* Prompt:
Check each statement against the forum thread about a throbbing feeling in the stomach. Answer yes or no, and quote the words from the thread that settle it.
1. The poster is certain that the throbbing comes from the aorta.
2. The throbbing keeps time with the poster's pulse.
3. The bloated feeling and pressure come mostly after the poster eats.
Page excerpt Block Start
Are you sure it's related to your aorta? Are feeling it literally 24/7? Is it in step with your pulse? That's going be around 72 a minute! What does it feel like?


----------



## 19728 (Feb 9, 2006)

No, I'm not sure its my aorata, but I would guess thats what it is. I feel it when I concentrate on trying to feel it internally, but 90% of the time I can feel it when I push my hand down on my stomach while laying on my back. Yes, it is in step with my pulse. It just feels like a throbbing pulsating feeling in my stomach.


----------



## 19728 (Feb 9, 2006)

Also I have this bloated feeling and pressure on my stomach really bad (mostly after I eat) and then I will start belching and having excessive gas that gives me temporary relief, sometimes it will feel as if air is trapped in my insides and wont come out and hurts really bad and i start moving around and bending over etc. and i will finally let out a HUGE belch and get temporary relief. Thanks for all the help. God Bless all of ya'll!
Page excerpt Block End
Raw data Block Start
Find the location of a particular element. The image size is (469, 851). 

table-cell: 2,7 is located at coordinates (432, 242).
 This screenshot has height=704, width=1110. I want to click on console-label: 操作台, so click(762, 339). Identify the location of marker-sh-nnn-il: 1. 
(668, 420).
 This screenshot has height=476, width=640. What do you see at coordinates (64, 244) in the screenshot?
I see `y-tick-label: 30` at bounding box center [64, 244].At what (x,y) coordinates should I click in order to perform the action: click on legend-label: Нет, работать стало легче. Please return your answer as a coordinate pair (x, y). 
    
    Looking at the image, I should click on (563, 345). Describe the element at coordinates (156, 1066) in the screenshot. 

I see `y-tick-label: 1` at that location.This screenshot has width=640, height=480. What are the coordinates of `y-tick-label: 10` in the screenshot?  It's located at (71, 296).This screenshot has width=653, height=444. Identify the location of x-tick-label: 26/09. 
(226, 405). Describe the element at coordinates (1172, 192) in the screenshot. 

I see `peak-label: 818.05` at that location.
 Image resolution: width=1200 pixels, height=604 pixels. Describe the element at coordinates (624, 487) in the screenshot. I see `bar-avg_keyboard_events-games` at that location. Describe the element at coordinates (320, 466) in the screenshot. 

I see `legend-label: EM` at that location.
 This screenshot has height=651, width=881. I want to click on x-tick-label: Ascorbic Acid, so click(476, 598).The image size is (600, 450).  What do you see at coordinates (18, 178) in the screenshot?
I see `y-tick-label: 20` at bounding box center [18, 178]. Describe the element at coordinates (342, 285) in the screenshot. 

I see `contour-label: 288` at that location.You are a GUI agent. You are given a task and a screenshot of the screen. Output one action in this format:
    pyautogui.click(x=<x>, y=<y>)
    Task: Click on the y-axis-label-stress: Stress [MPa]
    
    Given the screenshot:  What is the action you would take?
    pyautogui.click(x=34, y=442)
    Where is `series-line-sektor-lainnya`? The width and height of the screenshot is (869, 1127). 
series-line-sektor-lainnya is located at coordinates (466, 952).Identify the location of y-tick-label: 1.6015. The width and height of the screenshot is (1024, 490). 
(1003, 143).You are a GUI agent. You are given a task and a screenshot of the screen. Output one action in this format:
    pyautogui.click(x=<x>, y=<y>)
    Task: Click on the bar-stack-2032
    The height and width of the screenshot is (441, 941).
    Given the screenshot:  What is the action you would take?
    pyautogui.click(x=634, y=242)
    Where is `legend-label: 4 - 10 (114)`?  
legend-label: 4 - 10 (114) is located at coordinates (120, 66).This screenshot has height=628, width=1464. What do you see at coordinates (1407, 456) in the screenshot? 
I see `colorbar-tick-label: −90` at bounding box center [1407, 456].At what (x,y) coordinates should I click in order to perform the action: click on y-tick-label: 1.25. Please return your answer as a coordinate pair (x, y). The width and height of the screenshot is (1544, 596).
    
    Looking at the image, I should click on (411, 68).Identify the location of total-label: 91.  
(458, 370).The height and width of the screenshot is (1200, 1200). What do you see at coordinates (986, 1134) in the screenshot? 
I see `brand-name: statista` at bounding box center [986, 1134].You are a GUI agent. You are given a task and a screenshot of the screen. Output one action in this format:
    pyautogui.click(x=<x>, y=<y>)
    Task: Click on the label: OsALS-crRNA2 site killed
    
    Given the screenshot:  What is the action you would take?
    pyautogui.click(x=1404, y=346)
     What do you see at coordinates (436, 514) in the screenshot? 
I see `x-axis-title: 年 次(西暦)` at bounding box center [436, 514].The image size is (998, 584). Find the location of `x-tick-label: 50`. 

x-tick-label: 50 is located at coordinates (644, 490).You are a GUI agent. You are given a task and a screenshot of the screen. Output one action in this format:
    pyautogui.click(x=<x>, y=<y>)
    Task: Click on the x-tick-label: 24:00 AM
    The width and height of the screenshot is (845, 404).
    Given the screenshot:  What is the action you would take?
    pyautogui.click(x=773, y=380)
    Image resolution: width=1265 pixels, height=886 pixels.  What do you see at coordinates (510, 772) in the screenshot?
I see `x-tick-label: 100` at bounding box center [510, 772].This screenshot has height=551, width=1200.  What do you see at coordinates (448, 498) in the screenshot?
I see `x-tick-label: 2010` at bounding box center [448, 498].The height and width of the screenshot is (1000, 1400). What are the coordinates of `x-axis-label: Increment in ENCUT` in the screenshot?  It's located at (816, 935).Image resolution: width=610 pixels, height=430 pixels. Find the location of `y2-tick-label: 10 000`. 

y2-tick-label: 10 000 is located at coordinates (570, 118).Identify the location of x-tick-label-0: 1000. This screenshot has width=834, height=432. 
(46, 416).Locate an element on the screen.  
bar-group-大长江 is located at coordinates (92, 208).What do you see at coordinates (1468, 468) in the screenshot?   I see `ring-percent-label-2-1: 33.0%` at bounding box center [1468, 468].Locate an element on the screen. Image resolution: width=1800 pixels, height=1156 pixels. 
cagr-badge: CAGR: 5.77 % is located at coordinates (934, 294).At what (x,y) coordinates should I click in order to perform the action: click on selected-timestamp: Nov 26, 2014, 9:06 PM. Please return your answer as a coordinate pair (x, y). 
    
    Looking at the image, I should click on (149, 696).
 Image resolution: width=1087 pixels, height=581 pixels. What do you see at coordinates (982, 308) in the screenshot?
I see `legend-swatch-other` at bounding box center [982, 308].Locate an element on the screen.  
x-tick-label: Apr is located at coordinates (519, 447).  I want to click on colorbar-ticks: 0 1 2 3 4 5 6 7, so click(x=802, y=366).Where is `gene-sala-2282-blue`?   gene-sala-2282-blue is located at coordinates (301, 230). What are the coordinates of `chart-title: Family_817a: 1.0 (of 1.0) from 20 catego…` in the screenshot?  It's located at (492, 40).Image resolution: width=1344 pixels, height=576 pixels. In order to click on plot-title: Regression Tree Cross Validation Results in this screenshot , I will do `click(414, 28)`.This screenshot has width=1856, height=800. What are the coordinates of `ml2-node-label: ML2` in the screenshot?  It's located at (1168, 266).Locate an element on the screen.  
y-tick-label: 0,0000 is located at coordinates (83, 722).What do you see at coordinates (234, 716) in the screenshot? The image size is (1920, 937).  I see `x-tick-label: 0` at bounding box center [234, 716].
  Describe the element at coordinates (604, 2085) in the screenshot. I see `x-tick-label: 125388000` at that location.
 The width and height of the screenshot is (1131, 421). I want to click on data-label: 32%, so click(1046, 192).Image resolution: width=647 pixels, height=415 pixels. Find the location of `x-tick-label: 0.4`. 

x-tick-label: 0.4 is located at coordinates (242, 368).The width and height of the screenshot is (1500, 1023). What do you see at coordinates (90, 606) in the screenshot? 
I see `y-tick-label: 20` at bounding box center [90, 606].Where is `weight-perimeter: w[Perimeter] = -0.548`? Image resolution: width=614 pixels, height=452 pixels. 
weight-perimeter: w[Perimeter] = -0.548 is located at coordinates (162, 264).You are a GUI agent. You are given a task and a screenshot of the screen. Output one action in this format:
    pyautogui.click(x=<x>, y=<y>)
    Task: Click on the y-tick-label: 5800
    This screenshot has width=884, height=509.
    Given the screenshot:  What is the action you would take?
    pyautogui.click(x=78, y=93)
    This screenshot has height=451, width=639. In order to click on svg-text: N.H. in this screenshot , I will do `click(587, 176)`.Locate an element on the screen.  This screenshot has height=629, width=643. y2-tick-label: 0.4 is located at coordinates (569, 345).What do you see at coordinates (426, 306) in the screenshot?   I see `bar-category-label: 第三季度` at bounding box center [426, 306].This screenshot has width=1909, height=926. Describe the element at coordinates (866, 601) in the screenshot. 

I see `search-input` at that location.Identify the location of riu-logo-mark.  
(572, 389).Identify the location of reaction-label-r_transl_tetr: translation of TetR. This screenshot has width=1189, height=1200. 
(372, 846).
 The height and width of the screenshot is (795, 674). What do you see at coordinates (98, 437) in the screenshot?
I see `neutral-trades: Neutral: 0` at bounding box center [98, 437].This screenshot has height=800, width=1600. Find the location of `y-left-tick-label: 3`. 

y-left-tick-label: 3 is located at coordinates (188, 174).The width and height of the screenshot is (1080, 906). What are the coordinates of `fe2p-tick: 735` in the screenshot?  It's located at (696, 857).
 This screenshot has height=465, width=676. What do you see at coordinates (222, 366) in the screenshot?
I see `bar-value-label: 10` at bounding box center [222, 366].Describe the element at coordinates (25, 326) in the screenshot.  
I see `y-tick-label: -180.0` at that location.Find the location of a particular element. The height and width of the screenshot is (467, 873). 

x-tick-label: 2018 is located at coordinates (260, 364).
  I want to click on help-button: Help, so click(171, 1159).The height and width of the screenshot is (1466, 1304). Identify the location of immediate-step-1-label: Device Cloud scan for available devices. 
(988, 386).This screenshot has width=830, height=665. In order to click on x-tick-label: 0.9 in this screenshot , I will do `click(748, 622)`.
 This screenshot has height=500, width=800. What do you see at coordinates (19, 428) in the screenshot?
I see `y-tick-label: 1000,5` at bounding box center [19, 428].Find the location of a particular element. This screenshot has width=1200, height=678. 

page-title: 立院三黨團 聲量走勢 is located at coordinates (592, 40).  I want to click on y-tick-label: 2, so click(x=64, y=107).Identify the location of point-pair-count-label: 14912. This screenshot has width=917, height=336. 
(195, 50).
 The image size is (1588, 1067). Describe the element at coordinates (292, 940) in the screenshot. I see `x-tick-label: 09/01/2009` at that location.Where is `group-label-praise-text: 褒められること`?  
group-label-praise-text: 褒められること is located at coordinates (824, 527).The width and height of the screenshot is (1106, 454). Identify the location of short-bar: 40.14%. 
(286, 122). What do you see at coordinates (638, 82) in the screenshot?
Raw data Block End
* Output for this task:
1. No: "No, I'm not sure its my aorata, but I would guess thats what it is."
2. Yes: "Yes, it is in step with my pulse."
3. Yes: "mostly after I eat"